What is being asked
The answer must be an exact copy of every entry.

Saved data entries
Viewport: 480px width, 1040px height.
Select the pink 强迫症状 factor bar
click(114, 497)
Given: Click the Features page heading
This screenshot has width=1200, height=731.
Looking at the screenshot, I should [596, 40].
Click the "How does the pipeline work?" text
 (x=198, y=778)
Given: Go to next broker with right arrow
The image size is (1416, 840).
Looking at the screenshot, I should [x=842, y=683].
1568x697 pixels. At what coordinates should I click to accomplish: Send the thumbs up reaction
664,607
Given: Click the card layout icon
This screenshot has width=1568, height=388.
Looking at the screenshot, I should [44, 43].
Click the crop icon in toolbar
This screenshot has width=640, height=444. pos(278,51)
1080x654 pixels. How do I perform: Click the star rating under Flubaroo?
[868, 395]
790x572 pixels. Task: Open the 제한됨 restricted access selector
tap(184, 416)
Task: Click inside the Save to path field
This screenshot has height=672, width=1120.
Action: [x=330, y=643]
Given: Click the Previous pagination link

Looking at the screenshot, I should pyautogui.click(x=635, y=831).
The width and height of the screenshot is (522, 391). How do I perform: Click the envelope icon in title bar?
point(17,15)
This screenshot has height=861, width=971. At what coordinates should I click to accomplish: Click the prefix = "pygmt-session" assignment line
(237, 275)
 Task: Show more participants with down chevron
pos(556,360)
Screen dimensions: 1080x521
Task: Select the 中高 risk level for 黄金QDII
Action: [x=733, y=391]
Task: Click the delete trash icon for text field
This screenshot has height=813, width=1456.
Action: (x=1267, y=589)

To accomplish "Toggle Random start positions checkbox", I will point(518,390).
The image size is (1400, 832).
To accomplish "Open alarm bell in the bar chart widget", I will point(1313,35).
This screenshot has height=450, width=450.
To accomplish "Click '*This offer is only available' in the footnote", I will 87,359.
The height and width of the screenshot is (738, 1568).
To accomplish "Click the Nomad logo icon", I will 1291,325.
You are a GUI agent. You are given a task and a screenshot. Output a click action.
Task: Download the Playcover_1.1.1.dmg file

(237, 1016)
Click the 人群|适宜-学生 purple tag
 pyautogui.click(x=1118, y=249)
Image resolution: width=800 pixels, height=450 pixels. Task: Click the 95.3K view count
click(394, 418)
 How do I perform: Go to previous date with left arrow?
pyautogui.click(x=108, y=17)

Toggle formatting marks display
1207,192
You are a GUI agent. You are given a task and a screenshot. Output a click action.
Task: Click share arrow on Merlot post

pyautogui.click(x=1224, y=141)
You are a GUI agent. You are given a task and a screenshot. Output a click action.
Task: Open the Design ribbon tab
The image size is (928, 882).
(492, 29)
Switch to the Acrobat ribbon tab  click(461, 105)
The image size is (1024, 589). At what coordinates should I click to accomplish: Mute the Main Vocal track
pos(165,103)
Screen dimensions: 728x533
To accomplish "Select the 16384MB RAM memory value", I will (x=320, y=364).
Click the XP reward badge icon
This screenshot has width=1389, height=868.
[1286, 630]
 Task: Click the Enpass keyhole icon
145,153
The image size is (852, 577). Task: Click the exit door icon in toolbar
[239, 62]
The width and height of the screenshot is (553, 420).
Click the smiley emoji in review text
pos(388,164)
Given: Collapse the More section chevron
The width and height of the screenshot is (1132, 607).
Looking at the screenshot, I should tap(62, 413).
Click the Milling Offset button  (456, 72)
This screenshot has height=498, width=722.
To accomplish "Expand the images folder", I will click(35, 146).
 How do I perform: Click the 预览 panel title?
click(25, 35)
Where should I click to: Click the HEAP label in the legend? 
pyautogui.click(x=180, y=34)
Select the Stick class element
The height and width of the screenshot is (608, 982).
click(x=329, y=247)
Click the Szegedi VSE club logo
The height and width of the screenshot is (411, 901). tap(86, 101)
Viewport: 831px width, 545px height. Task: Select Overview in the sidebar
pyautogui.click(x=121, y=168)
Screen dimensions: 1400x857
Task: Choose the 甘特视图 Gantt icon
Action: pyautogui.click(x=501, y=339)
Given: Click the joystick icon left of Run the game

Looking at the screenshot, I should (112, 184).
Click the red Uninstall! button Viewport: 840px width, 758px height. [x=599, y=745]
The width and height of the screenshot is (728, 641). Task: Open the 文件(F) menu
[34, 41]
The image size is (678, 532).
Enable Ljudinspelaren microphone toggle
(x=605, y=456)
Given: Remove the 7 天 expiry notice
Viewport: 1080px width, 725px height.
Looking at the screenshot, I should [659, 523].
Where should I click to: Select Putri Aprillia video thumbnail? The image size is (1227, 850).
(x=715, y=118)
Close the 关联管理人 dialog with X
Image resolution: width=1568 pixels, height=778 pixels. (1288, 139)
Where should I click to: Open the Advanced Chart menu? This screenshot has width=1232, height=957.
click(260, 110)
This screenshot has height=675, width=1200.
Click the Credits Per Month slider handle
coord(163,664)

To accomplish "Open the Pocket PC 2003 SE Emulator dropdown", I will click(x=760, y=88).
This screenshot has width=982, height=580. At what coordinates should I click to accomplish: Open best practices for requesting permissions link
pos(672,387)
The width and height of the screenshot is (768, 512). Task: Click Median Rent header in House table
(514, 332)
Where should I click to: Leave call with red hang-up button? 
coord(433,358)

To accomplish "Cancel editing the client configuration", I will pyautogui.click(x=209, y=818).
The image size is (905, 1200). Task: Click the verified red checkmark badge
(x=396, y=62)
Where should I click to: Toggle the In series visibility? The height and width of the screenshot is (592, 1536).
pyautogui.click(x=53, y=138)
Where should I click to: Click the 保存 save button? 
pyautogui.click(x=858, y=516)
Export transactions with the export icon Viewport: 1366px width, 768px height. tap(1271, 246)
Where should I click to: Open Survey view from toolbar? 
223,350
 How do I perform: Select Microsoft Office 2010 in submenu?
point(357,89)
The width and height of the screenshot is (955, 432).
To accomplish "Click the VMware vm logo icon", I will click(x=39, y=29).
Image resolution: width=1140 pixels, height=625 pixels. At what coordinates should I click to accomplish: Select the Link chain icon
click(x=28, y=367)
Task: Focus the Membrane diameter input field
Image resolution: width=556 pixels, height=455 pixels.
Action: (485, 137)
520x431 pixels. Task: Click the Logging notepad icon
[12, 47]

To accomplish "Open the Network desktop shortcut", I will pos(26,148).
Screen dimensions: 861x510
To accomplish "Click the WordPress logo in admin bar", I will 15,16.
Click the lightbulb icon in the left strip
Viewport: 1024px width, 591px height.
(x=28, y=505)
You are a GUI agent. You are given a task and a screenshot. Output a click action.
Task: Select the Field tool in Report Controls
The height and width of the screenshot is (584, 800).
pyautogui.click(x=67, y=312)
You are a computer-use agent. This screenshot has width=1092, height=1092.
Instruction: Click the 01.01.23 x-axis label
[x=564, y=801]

Answer to this task
Viewport: 480px width, 1040px height.
Select the pink 强迫症状 factor bar
click(114, 497)
Given: Click the Features page heading
This screenshot has width=1200, height=731.
Looking at the screenshot, I should [596, 40].
Click the "How does the pipeline work?" text
 (x=198, y=778)
Given: Go to next broker with right arrow
The image size is (1416, 840).
Looking at the screenshot, I should [x=842, y=683].
1568x697 pixels. At what coordinates should I click to accomplish: Send the thumbs up reaction
664,607
Given: Click the card layout icon
This screenshot has width=1568, height=388.
Looking at the screenshot, I should [44, 43].
Click the crop icon in toolbar
This screenshot has width=640, height=444. pos(278,51)
1080x654 pixels. How do I perform: Click the star rating under Flubaroo?
[868, 395]
790x572 pixels. Task: Open the 제한됨 restricted access selector
tap(184, 416)
Task: Click inside the Save to path field
This screenshot has height=672, width=1120.
Action: [x=330, y=643]
Given: Click the Previous pagination link

Looking at the screenshot, I should pyautogui.click(x=635, y=831).
The width and height of the screenshot is (522, 391). How do I perform: Click the envelope icon in title bar?
point(17,15)
This screenshot has height=861, width=971. At what coordinates should I click to accomplish: Click the prefix = "pygmt-session" assignment line
(237, 275)
 Task: Show more participants with down chevron
pos(556,360)
Screen dimensions: 1080x521
Task: Select the 中高 risk level for 黄金QDII
Action: [x=733, y=391]
Task: Click the delete trash icon for text field
This screenshot has height=813, width=1456.
Action: (x=1267, y=589)

To accomplish "Toggle Random start positions checkbox", I will point(518,390).
The image size is (1400, 832).
To accomplish "Open alarm bell in the bar chart widget", I will point(1313,35).
This screenshot has height=450, width=450.
To accomplish "Click '*This offer is only available' in the footnote", I will 87,359.
The height and width of the screenshot is (738, 1568).
To accomplish "Click the Nomad logo icon", I will 1291,325.
You are a GUI agent. You are given a task and a screenshot. Output a click action.
Task: Download the Playcover_1.1.1.dmg file

(237, 1016)
Click the 人群|适宜-学生 purple tag
 pyautogui.click(x=1118, y=249)
Image resolution: width=800 pixels, height=450 pixels. Task: Click the 95.3K view count
click(394, 418)
 How do I perform: Go to previous date with left arrow?
pyautogui.click(x=108, y=17)

Toggle formatting marks display
1207,192
You are a GUI agent. You are given a task and a screenshot. Output a click action.
Task: Click share arrow on Merlot post

pyautogui.click(x=1224, y=141)
You are a GUI agent. You are given a task and a screenshot. Output a click action.
Task: Open the Design ribbon tab
The image size is (928, 882).
(492, 29)
Switch to the Acrobat ribbon tab  click(461, 105)
The image size is (1024, 589). At what coordinates should I click to accomplish: Mute the Main Vocal track
pos(165,103)
Screen dimensions: 728x533
To accomplish "Select the 16384MB RAM memory value", I will (x=320, y=364).
Click the XP reward badge icon
This screenshot has width=1389, height=868.
[1286, 630]
 Task: Click the Enpass keyhole icon
145,153
The image size is (852, 577). Task: Click the exit door icon in toolbar
[239, 62]
The width and height of the screenshot is (553, 420).
Click the smiley emoji in review text
pos(388,164)
Given: Collapse the More section chevron
The width and height of the screenshot is (1132, 607).
Looking at the screenshot, I should tap(62, 413).
Click the Milling Offset button  (456, 72)
This screenshot has height=498, width=722.
To accomplish "Expand the images folder", I will click(35, 146).
 How do I perform: Click the 预览 panel title?
click(25, 35)
Where should I click to: Click the HEAP label in the legend? 
pyautogui.click(x=180, y=34)
Select the Stick class element
The height and width of the screenshot is (608, 982).
click(x=329, y=247)
Click the Szegedi VSE club logo
The height and width of the screenshot is (411, 901). tap(86, 101)
Viewport: 831px width, 545px height. Task: Select Overview in the sidebar
pyautogui.click(x=121, y=168)
Screen dimensions: 1400x857
Task: Choose the 甘特视图 Gantt icon
Action: pyautogui.click(x=501, y=339)
Given: Click the joystick icon left of Run the game

Looking at the screenshot, I should (112, 184).
Click the red Uninstall! button Viewport: 840px width, 758px height. [x=599, y=745]
The width and height of the screenshot is (728, 641). Task: Open the 文件(F) menu
[34, 41]
The image size is (678, 532).
Enable Ljudinspelaren microphone toggle
(x=605, y=456)
Given: Remove the 7 天 expiry notice
Viewport: 1080px width, 725px height.
Looking at the screenshot, I should [659, 523].
Where should I click to: Select Putri Aprillia video thumbnail? The image size is (1227, 850).
(x=715, y=118)
Close the 关联管理人 dialog with X
Image resolution: width=1568 pixels, height=778 pixels. (1288, 139)
Where should I click to: Open the Advanced Chart menu? This screenshot has width=1232, height=957.
click(260, 110)
This screenshot has height=675, width=1200.
Click the Credits Per Month slider handle
coord(163,664)

To accomplish "Open the Pocket PC 2003 SE Emulator dropdown", I will click(x=760, y=88).
This screenshot has width=982, height=580. At what coordinates should I click to accomplish: Open best practices for requesting permissions link
pos(672,387)
The width and height of the screenshot is (768, 512). Task: Click Median Rent header in House table
(514, 332)
Where should I click to: Leave call with red hang-up button? 
coord(433,358)

To accomplish "Cancel editing the client configuration", I will pyautogui.click(x=209, y=818).
The image size is (905, 1200). Task: Click the verified red checkmark badge
(x=396, y=62)
Where should I click to: Toggle the In series visibility? The height and width of the screenshot is (592, 1536).
pyautogui.click(x=53, y=138)
Where should I click to: Click the 保存 save button? 
pyautogui.click(x=858, y=516)
Export transactions with the export icon Viewport: 1366px width, 768px height. tap(1271, 246)
Where should I click to: Open Survey view from toolbar? 
223,350
 How do I perform: Select Microsoft Office 2010 in submenu?
point(357,89)
The width and height of the screenshot is (955, 432).
To accomplish "Click the VMware vm logo icon", I will click(x=39, y=29).
Image resolution: width=1140 pixels, height=625 pixels. At what coordinates should I click to accomplish: Select the Link chain icon
click(x=28, y=367)
Task: Focus the Membrane diameter input field
Image resolution: width=556 pixels, height=455 pixels.
Action: (485, 137)
520x431 pixels. Task: Click the Logging notepad icon
[12, 47]

To accomplish "Open the Network desktop shortcut", I will pos(26,148).
Screen dimensions: 861x510
To accomplish "Click the WordPress logo in admin bar", I will 15,16.
Click the lightbulb icon in the left strip
Viewport: 1024px width, 591px height.
(x=28, y=505)
You are a GUI agent. You are given a task and a screenshot. Output a click action.
Task: Select the Field tool in Report Controls
The height and width of the screenshot is (584, 800).
pyautogui.click(x=67, y=312)
You are a computer-use agent. This screenshot has width=1092, height=1092.
Instruction: Click the 01.01.23 x-axis label
[x=564, y=801]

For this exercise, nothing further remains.